• _Work instructions_: Stop after the line containing "This screenshot has height=1568, width=729."; retype every line of the data before it exactly, starting from the first.

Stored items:
= Beginning of Section =
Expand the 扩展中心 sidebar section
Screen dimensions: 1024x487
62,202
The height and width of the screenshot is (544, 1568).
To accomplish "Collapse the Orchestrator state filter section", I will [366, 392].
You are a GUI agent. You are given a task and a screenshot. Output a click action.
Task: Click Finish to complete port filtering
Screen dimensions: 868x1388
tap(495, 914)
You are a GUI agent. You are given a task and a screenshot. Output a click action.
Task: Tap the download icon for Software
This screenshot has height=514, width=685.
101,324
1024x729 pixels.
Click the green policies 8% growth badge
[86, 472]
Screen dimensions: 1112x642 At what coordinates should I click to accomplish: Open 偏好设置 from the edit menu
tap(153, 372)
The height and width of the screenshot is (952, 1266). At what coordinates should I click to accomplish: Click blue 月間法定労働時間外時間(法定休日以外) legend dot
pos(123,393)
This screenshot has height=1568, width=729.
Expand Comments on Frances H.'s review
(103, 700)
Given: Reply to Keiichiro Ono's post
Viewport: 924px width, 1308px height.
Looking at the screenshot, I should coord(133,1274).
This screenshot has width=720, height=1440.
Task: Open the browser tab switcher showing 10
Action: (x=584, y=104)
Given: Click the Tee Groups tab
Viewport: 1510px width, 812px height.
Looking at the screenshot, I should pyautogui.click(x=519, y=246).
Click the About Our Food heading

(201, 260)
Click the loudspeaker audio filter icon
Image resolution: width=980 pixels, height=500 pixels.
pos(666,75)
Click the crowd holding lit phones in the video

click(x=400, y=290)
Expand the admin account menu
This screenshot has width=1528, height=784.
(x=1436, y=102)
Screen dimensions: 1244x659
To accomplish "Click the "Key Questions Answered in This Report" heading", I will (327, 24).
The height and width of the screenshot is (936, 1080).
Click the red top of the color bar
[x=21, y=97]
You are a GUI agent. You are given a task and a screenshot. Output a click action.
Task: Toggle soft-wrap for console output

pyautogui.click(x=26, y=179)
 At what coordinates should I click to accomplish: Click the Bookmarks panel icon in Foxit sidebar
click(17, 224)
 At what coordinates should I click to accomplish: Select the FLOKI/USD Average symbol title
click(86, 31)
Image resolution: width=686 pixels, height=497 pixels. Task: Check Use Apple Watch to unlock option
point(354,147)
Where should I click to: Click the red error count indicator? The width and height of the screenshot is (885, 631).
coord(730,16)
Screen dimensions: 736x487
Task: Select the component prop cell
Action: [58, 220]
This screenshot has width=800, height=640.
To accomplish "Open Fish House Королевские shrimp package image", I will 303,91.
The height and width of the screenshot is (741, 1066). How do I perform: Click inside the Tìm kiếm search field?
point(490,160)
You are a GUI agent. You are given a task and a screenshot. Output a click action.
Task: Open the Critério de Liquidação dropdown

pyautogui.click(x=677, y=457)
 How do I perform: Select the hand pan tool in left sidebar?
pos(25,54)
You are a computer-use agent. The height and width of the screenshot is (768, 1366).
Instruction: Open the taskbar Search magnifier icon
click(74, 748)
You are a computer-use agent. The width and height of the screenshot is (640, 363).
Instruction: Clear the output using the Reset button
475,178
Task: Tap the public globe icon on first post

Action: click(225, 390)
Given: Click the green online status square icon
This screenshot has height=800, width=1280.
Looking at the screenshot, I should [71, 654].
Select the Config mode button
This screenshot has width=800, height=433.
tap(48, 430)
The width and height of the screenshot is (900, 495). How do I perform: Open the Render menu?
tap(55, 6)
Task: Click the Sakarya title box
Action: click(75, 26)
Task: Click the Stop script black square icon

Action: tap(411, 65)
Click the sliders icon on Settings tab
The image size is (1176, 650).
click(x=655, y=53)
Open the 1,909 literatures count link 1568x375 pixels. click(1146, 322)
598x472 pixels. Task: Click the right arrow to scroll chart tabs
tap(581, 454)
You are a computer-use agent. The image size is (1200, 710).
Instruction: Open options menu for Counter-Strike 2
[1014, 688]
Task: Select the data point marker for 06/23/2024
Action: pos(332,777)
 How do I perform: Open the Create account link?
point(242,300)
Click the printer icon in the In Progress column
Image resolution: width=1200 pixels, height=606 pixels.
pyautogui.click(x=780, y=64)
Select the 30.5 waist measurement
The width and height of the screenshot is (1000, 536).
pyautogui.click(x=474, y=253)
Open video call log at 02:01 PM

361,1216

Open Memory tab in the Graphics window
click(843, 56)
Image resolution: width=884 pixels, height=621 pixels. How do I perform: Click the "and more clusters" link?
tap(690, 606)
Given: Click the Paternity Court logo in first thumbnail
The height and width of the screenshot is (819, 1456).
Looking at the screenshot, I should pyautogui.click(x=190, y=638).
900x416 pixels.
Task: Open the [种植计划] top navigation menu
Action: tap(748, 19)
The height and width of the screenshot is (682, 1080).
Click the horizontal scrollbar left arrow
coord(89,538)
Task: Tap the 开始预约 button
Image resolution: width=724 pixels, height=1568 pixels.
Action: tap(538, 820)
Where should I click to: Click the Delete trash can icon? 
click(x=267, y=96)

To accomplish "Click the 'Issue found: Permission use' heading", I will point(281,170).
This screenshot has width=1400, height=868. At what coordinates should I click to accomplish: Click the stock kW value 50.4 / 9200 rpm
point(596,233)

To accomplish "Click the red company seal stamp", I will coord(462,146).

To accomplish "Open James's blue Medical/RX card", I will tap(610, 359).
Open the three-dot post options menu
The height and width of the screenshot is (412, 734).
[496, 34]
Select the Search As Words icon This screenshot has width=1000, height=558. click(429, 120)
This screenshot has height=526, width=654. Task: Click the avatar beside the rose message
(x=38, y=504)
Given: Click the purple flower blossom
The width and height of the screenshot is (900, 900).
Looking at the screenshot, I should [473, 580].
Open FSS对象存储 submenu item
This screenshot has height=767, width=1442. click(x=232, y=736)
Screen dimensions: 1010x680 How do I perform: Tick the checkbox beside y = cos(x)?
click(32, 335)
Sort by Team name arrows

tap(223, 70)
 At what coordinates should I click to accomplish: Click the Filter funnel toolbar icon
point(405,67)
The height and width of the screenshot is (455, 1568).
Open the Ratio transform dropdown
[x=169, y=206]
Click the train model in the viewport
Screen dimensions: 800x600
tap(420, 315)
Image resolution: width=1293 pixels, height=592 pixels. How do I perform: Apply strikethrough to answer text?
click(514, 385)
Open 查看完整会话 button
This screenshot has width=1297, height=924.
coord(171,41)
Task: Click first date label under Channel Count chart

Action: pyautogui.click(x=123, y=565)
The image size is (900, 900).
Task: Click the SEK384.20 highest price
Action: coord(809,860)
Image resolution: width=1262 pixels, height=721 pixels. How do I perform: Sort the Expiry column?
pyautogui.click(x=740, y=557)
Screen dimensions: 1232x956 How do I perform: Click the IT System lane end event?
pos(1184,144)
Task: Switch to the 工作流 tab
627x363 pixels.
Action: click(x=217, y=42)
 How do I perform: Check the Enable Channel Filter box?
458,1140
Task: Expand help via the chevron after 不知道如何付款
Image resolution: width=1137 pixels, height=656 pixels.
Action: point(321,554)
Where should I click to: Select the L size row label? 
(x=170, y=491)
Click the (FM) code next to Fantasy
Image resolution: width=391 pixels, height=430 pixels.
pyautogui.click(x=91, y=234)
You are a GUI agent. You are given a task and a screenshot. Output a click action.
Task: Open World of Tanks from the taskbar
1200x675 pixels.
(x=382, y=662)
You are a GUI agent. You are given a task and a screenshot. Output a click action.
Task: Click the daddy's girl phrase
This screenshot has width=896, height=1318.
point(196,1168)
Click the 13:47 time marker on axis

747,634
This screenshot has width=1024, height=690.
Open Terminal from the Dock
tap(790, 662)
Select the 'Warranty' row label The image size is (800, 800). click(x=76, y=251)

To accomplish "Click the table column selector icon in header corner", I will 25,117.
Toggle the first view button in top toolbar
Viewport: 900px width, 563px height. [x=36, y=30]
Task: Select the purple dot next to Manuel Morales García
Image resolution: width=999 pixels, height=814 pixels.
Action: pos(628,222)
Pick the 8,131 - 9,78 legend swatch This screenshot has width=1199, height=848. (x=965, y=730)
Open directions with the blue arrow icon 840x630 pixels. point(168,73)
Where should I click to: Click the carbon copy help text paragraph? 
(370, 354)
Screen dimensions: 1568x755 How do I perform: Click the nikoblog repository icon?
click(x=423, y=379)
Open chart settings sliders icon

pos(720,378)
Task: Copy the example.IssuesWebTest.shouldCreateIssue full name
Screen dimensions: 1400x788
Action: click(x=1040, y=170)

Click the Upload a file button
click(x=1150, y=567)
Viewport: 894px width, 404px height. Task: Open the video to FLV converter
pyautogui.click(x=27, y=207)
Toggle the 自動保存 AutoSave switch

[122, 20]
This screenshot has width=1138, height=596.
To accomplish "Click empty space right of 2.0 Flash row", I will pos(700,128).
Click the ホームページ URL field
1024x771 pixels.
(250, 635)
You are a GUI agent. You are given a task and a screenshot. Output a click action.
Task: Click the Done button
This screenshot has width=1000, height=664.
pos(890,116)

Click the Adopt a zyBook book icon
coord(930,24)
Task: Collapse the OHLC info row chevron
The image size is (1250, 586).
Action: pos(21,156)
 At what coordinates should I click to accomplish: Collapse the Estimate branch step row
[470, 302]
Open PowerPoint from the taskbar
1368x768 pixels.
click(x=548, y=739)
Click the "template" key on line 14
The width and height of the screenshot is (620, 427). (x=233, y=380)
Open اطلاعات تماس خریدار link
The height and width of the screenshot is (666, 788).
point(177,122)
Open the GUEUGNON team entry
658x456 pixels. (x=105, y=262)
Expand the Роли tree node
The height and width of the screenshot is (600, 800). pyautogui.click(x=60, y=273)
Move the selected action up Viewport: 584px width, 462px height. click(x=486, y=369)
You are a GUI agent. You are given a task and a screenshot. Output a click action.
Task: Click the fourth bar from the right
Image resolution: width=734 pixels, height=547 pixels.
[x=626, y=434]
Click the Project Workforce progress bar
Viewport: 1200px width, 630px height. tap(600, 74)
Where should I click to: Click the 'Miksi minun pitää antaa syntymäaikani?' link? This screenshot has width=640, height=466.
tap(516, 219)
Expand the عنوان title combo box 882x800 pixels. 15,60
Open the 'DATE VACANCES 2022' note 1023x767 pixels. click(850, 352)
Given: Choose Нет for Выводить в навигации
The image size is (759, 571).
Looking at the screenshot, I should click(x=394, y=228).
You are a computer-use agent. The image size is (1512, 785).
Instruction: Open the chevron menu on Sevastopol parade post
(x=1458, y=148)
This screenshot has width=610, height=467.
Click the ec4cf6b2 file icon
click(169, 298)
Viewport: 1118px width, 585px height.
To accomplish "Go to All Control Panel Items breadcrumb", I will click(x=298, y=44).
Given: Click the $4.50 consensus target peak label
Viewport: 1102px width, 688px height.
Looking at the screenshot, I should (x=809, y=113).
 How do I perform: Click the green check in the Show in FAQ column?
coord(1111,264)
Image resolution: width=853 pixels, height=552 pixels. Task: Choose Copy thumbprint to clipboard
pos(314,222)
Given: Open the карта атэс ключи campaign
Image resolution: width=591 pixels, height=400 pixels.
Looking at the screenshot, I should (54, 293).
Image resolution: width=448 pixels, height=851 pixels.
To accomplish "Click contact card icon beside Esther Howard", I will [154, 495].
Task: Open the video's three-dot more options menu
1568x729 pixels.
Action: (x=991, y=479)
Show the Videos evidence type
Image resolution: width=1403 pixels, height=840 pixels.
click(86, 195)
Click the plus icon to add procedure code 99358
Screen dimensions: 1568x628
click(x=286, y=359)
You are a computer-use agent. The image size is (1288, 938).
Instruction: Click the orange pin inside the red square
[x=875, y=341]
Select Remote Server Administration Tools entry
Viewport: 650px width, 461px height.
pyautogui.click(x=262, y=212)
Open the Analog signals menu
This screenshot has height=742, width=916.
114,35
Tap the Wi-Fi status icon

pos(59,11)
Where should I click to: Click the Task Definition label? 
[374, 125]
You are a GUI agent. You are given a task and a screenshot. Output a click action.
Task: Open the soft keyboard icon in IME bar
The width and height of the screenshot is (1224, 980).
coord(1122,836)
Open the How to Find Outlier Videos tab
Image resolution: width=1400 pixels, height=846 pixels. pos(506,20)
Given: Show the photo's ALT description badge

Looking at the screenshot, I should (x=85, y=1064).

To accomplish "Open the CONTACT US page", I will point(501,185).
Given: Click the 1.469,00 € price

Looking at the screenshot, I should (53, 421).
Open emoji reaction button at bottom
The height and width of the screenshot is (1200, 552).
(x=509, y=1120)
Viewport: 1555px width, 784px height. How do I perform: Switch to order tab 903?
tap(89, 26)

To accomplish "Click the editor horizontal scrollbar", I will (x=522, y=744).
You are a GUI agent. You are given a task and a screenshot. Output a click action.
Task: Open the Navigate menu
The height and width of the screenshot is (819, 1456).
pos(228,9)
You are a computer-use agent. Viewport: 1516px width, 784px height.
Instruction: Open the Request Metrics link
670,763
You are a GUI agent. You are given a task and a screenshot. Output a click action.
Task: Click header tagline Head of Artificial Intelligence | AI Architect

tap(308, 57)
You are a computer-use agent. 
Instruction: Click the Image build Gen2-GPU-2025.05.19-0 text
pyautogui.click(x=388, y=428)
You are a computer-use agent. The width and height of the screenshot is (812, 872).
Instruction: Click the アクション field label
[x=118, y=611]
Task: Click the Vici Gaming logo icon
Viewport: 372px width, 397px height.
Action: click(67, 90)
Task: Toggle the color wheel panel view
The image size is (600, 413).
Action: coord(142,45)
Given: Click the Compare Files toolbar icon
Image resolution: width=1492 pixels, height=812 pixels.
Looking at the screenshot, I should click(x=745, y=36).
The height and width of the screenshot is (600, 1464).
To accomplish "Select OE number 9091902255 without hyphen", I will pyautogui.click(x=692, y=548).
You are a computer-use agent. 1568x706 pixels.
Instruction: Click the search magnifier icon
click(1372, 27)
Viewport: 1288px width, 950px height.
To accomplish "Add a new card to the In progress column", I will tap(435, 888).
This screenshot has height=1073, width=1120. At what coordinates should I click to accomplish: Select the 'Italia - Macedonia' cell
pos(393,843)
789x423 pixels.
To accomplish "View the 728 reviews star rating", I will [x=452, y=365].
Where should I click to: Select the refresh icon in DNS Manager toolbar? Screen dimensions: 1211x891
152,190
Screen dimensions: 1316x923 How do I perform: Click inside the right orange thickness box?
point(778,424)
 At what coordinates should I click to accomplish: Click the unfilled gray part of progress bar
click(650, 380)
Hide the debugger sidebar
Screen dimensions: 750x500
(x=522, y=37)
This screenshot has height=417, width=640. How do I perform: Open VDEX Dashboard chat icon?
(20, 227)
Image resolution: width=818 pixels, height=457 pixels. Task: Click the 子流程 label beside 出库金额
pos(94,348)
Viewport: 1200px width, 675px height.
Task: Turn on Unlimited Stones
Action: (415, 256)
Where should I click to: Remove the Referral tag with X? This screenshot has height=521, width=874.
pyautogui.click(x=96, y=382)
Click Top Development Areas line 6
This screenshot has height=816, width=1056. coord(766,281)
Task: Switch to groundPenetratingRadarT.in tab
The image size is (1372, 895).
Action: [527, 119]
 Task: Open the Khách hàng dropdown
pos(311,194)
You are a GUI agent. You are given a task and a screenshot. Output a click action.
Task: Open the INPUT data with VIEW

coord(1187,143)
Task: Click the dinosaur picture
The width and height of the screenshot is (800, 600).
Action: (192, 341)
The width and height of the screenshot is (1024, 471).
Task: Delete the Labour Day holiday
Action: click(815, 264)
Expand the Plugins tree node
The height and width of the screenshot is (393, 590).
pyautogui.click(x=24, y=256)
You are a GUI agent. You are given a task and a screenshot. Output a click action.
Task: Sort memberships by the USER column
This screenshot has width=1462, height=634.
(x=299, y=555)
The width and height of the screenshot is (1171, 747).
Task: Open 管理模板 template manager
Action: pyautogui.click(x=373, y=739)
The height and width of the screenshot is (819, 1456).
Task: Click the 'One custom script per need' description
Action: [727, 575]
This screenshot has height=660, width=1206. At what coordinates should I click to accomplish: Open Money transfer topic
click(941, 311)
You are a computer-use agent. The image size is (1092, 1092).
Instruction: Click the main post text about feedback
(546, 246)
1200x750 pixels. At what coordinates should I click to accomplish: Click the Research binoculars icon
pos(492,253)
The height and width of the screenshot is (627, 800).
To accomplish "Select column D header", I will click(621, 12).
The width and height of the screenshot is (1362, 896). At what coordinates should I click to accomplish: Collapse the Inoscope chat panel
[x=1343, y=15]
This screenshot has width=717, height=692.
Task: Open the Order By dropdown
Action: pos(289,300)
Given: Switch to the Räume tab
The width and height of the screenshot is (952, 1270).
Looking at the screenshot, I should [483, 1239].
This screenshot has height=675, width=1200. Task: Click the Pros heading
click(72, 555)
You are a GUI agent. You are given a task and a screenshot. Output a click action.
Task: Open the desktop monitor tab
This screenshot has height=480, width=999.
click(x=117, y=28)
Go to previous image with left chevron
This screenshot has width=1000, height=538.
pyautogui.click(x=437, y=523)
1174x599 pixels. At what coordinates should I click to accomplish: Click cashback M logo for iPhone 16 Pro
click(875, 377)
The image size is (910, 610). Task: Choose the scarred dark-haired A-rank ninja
= End of Section =
• _Solution to this exercise_:
Expand the 扩展中心 sidebar section
Screen dimensions: 1024x487
62,202
The height and width of the screenshot is (544, 1568).
To accomplish "Collapse the Orchestrator state filter section", I will [366, 392].
You are a GUI agent. You are given a task and a screenshot. Output a click action.
Task: Click Finish to complete port filtering
Screen dimensions: 868x1388
tap(495, 914)
You are a GUI agent. You are given a task and a screenshot. Output a click action.
Task: Tap the download icon for Software
This screenshot has height=514, width=685.
101,324
1024x729 pixels.
Click the green policies 8% growth badge
[86, 472]
Screen dimensions: 1112x642 At what coordinates should I click to accomplish: Open 偏好设置 from the edit menu
tap(153, 372)
The height and width of the screenshot is (952, 1266). At what coordinates should I click to accomplish: Click blue 月間法定労働時間外時間(法定休日以外) legend dot
pos(123,393)
This screenshot has height=1568, width=729.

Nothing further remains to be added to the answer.